15 U.S.C. 1681c(g) (emphasis supplied). If a plaintiff is able to establish a willful violation of FACTA, a court could award statutory damages ranging from $100 to $1,000 without the having to establish that he or she suffered actual harm.
Unfortunately dozens of companies that had made the effort to truncate the payment card numbers nonetheless were sued in FACTA class actions alleging a failure to remove the expiration date from payment card receipts (see e.g. Troy v. Home Run Inn, No. 07CV4331 (N.D. Ill 2008)); Cicilline v. Jewell Food Stores, No. 07CV2333 (N.D. Ill 2007)).
Congress passed the Act in light of these “expiration date only” FACTA lawsuits. The relevant part of the Act states:
(d) Clarification of Willful Noncompliance- For the purposes of this section, any person who printed an expiration date on any receipt provided to a consumer cardholder at a point of sale or transaction between December 4, 2004, and the date of the enactment of this subsection but otherwise complied with the requirements of section 605(g) for such receipt shall not be in willful noncompliance with section 605(g) by reason of printing such expiration date on the receipt.
(emphasis supplied). In essence this language appears to block plaintiffs from going after statutory damages under FACTA. Since those statutory damages are the only reason these cases are attractive to plaintiffs attorneys, it is likely that class actions on this basis will not be pursued.
Significantly, the Act applies retroactively: it would apply to FACTA lawsuits already filed on the basis of printing the expiration date on the receipt.
This is obviously good news for defendants. However, the way Congress went about this raises some questions. Rather than “clarifying” the law by stating that printing just the expiration date is not a violation of FACTA, Congress left the door open for plaintiffs that suffer “actual harm” based on the “non-willful” printing of the expiration date. Admittedly, few if any plaintiffs will be able to establish actual harm in this context.. However, there is a certain logic gap at play here.

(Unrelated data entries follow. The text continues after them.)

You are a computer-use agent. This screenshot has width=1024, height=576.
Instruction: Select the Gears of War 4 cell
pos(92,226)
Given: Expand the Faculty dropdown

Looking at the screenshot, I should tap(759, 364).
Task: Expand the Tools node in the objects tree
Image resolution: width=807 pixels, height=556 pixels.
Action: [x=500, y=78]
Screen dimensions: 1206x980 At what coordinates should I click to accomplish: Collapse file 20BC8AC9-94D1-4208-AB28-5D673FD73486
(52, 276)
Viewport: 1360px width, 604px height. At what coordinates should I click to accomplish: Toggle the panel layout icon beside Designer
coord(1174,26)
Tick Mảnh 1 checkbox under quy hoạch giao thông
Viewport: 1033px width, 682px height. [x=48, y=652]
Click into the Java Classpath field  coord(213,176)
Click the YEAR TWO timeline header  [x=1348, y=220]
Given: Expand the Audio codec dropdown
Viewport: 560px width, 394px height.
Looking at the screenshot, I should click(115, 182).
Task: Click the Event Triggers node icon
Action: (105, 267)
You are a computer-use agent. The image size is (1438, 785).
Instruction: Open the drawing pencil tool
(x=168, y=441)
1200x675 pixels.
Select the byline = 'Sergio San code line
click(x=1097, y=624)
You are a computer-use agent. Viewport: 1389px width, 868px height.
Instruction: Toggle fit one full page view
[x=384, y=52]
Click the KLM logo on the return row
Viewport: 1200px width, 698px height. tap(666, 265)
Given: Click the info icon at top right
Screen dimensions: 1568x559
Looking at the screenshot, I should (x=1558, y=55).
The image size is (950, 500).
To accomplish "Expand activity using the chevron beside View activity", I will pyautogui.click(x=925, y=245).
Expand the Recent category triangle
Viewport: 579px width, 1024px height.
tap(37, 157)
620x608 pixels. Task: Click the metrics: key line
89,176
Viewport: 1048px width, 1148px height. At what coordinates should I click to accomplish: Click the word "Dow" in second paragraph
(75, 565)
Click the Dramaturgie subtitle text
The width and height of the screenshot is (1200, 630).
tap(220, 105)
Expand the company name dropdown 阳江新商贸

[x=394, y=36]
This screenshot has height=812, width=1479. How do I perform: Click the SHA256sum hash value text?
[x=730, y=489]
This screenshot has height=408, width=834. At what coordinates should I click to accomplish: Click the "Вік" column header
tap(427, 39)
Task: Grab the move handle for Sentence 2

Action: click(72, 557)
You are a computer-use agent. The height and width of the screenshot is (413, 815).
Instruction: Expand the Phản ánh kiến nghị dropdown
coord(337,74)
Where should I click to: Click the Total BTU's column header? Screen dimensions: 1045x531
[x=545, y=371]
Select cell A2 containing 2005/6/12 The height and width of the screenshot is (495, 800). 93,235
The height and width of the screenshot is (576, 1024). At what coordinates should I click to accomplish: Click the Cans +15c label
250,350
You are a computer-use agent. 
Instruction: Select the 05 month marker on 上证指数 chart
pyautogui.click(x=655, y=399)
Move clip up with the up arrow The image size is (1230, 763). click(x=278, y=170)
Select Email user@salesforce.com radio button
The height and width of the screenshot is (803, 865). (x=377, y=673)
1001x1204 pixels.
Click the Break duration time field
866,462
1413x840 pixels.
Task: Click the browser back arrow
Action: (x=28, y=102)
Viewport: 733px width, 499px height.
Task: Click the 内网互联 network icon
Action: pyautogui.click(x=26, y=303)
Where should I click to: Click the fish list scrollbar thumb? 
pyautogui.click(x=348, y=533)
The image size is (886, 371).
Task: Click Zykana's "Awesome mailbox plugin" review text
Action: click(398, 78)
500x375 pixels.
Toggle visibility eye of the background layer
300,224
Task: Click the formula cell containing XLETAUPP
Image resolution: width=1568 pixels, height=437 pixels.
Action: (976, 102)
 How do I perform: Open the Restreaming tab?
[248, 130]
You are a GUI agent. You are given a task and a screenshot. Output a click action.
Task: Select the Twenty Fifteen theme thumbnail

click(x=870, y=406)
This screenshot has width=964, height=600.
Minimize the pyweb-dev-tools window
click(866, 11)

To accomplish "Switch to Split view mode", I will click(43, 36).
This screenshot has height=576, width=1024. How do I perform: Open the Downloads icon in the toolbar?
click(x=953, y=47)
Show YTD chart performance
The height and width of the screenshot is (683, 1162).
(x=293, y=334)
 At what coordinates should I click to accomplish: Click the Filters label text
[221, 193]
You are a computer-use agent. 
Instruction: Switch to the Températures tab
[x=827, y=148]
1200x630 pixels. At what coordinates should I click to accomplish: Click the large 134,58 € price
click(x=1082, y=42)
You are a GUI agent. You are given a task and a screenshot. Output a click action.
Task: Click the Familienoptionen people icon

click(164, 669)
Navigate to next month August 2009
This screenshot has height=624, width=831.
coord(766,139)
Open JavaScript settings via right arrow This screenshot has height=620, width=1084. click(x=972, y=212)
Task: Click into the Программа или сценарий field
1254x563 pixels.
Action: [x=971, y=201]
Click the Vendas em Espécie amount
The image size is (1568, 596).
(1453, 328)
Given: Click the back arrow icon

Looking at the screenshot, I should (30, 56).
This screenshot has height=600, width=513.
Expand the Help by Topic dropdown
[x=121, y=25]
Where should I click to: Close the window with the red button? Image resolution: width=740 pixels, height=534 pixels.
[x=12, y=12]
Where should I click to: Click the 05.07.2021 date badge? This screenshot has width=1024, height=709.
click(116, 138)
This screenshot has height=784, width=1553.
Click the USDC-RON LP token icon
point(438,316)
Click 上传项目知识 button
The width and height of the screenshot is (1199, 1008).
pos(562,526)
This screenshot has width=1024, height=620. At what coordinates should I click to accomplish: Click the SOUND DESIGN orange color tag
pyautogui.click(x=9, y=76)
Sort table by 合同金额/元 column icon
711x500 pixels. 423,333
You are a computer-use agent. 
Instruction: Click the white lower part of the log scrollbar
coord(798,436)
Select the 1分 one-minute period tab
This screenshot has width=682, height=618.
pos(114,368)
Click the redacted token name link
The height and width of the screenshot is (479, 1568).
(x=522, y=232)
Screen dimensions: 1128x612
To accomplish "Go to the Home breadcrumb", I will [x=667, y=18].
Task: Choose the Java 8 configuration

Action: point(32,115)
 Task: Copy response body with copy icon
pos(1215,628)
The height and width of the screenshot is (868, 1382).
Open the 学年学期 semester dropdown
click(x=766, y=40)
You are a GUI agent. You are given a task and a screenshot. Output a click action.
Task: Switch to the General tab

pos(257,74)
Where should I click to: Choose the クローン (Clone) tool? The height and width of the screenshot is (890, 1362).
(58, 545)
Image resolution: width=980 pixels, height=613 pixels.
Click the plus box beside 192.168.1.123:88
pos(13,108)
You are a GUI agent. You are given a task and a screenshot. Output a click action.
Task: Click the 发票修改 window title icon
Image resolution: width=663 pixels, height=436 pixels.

Congress has said unequivocally, regardless of the actual facts of the case, that printing the expiration date shall not be “willful noncompliance.” What if, in an (extreme) hypothetical, a defendant wrote an email stating:
I, President of ABC company, understand that FACTA prohibits the printing of a credit card expiration date on the receipt, but for financial reasons I intend to not follow that legal requirement.Based on the Act, there would still be no willful violation even though under this hypo there was one in laymen’s terms. Of course in “real life” this email likely does not exist, but there could be lesser evidence establishing “willfulness” that could be in play. In short, Congress took an awkward somewhat Alice-In-Wonderland approach to rectify the situation, and hopefully it does not give plaintiffs a hook to keep these cases in court (clearly more research would be needed as to how legislative intent is factored in these scenarios). Regardless, at the minimum, this gives the FACTA defendants great litigation leverage on this issue.